Task details
Can you convert the lines beginning with the one containing "Task: Move selected" and continuing through the one containing "Select the Seznam" into a JSON list of strings, with one string per line and blank lines omitted?

+++

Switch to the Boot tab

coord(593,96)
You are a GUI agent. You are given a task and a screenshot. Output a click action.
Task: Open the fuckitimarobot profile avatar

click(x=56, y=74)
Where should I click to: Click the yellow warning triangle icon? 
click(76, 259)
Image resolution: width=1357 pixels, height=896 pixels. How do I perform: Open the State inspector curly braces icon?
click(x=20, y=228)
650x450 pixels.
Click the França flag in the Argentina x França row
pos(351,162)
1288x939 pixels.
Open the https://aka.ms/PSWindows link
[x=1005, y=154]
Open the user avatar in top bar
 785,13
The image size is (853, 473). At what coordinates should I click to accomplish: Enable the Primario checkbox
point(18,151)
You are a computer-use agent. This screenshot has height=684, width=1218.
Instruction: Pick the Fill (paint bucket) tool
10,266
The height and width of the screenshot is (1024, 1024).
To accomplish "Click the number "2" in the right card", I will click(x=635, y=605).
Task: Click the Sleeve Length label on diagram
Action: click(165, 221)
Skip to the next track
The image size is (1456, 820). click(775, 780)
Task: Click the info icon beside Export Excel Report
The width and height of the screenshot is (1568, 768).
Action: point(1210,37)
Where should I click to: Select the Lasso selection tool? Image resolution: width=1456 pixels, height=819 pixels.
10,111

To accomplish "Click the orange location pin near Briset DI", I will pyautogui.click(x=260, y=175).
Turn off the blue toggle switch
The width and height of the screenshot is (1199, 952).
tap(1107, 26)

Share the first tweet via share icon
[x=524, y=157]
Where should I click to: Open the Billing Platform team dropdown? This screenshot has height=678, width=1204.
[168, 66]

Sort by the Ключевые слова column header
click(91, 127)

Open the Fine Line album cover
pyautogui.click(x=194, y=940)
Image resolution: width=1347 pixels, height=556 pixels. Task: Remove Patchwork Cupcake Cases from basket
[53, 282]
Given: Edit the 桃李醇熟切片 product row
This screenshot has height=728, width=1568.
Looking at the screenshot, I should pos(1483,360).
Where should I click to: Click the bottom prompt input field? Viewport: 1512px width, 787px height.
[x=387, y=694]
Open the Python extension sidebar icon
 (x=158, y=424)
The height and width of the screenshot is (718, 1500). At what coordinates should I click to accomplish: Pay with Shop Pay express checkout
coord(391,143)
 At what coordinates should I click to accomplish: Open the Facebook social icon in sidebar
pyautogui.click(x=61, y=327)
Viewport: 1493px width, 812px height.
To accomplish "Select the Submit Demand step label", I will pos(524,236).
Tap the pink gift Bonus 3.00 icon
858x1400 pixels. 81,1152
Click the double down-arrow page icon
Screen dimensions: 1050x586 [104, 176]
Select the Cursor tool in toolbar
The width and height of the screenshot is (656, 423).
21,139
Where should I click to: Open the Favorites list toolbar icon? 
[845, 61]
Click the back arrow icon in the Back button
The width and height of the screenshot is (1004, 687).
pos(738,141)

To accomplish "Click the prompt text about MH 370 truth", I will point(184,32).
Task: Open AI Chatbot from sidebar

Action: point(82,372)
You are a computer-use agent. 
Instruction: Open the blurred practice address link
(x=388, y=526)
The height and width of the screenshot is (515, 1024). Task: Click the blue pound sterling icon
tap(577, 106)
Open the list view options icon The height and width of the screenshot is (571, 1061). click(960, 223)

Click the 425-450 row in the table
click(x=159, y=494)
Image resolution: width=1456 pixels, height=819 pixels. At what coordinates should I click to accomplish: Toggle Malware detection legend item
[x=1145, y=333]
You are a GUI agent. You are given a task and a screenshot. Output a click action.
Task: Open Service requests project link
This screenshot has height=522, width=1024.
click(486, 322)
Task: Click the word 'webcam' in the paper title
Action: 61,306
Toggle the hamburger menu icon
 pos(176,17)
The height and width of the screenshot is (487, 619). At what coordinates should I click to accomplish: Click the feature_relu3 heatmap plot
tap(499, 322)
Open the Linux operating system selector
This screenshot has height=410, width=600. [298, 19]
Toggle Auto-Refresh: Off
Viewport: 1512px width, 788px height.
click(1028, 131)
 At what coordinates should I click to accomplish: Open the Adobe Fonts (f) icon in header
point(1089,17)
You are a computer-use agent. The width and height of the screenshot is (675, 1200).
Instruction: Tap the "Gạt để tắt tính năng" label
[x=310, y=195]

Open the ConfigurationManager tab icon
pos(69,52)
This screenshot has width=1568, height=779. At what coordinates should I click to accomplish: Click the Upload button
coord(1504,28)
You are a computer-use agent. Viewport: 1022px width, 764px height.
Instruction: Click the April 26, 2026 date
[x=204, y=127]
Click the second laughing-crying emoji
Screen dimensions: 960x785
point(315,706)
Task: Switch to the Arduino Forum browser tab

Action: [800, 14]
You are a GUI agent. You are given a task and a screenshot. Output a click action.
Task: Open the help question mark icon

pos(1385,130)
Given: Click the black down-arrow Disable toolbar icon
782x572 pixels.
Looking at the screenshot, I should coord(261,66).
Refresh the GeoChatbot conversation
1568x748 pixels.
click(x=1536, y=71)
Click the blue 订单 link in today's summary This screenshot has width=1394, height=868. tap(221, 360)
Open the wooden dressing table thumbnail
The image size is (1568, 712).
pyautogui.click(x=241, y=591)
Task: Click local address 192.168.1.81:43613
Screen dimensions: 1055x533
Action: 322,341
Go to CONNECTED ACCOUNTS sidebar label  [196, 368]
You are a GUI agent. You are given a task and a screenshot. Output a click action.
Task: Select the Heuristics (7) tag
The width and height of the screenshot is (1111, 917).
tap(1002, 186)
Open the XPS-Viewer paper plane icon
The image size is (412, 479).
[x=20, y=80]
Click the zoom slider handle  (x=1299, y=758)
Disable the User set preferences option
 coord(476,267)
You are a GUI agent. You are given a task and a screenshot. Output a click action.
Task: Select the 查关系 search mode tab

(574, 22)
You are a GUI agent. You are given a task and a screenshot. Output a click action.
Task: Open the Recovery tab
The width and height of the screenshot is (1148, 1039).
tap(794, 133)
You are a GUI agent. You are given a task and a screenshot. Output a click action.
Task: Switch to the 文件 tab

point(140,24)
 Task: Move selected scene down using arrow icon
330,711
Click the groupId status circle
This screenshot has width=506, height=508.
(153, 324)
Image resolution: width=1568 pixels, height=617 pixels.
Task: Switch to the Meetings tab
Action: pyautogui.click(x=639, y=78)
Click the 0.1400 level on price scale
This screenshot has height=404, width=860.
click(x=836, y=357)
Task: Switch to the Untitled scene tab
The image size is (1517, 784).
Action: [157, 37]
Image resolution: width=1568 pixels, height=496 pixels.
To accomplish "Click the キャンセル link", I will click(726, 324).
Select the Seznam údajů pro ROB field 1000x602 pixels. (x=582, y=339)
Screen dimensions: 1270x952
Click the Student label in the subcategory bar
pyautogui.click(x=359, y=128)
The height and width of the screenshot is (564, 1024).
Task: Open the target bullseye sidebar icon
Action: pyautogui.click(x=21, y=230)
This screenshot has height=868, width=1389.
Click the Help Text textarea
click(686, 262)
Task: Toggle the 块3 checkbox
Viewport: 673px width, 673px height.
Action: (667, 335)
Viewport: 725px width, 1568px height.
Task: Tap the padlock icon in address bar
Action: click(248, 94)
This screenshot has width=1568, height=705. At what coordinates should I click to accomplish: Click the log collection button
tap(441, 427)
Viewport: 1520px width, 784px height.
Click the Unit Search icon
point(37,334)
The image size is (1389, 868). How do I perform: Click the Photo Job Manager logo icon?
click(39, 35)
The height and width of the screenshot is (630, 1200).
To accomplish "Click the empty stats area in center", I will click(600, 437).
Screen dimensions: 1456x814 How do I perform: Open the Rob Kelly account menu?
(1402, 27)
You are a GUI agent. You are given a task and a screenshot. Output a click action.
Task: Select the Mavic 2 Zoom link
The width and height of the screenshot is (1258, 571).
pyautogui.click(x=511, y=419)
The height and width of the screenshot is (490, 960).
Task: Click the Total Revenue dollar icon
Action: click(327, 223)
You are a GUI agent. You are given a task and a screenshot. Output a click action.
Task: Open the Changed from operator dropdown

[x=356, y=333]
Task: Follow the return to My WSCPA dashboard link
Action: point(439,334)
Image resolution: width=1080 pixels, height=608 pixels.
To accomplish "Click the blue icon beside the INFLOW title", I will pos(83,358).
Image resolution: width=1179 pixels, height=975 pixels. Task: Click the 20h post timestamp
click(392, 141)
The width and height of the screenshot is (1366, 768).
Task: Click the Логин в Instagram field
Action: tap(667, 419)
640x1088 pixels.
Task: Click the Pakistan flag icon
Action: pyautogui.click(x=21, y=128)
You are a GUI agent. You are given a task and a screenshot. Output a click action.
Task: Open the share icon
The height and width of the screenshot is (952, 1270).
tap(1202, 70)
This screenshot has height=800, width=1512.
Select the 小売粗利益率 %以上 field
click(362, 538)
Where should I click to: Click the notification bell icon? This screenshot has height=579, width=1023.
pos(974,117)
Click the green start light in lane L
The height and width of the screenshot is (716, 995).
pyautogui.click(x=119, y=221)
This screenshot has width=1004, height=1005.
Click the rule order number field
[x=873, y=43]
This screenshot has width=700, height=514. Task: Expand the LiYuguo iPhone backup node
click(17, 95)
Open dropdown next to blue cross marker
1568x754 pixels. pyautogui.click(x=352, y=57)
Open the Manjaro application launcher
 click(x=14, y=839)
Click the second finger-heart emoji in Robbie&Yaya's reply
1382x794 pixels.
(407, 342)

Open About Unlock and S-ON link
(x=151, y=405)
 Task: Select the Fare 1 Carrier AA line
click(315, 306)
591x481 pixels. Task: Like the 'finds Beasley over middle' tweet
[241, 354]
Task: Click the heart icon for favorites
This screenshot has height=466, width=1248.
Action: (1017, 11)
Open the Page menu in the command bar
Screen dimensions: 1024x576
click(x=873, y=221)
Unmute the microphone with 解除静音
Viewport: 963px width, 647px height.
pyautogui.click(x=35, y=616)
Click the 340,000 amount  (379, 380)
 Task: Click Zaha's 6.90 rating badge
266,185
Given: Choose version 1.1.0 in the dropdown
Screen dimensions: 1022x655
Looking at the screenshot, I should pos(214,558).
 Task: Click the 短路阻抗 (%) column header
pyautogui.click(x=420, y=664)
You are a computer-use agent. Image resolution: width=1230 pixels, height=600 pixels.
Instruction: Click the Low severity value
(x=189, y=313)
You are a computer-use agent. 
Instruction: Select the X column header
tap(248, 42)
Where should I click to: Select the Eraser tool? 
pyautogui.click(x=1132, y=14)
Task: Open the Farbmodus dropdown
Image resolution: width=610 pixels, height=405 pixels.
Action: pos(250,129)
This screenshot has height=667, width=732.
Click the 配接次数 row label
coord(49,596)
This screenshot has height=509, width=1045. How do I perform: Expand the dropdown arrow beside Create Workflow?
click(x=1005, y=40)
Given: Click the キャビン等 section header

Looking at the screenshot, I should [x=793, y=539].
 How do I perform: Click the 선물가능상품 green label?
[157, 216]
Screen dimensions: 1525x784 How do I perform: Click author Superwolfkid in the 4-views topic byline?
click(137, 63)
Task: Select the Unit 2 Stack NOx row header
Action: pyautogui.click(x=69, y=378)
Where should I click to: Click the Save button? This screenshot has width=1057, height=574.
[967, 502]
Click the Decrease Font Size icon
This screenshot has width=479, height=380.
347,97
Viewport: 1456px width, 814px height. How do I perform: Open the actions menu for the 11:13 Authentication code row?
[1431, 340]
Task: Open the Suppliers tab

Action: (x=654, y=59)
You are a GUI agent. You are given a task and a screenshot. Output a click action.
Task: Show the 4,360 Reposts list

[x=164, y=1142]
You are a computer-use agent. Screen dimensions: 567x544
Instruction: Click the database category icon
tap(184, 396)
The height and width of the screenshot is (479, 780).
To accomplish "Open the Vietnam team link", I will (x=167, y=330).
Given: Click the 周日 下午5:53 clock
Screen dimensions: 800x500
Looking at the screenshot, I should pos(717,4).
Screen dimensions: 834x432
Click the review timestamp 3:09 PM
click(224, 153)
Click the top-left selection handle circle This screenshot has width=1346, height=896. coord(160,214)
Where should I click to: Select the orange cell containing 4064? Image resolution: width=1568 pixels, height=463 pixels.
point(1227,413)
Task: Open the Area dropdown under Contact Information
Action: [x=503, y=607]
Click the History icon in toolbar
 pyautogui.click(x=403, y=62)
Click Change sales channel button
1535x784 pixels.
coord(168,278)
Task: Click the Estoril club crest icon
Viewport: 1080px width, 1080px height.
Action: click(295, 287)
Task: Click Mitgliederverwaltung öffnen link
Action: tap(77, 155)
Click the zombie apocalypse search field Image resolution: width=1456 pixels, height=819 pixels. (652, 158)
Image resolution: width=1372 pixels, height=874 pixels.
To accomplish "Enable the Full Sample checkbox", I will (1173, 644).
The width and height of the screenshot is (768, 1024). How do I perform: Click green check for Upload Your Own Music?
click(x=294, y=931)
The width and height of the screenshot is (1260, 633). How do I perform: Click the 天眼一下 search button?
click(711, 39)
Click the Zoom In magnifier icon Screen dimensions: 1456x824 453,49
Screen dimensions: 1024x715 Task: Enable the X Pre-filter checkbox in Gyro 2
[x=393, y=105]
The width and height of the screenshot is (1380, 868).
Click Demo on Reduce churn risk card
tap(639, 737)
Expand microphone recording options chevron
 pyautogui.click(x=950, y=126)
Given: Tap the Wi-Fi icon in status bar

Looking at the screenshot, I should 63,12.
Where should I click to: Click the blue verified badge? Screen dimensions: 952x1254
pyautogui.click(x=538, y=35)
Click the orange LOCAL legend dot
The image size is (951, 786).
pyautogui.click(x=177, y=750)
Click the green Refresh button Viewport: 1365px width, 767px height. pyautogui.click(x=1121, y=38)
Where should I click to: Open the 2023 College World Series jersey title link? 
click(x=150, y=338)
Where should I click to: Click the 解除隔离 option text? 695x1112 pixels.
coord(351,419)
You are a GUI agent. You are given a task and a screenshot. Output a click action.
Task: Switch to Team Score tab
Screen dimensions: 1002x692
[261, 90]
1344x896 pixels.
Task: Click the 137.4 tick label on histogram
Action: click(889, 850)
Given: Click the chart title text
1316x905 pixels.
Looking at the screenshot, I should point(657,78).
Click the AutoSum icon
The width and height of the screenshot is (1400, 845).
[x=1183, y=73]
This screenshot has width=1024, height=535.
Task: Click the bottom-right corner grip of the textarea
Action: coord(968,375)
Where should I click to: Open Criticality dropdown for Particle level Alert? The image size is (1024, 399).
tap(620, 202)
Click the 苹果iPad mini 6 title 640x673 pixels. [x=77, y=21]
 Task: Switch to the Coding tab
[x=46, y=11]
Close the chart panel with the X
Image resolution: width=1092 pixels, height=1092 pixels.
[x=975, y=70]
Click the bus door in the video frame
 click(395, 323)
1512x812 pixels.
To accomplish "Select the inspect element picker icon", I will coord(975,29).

+++

Written solution
[
  " Task: Move selected scene down using arrow icon",
  "330,711",
  "Click the groupId status circle",
  "This screenshot has width=506, height=508.",
  "(153, 324)",
  "Image resolution: width=1568 pixels, height=617 pixels.",
  "Task: Switch to the Meetings tab",
  "Action: pyautogui.click(x=639, y=78)",
  "Click the 0.1400 level on price scale",
  "This screenshot has height=404, width=860.",
  "click(x=836, y=357)",
  "Task: Switch to the Untitled scene tab",
  "The image size is (1517, 784).",
  "Action: [157, 37]",
  "Image resolution: width=1568 pixels, height=496 pixels.",
  "To accomplish \"Click the キャンセル link\", I will click(726, 324).",
  "Select the Seznam údajů pro ROB field 1000x602 pixels. (x=582, y=339)"
]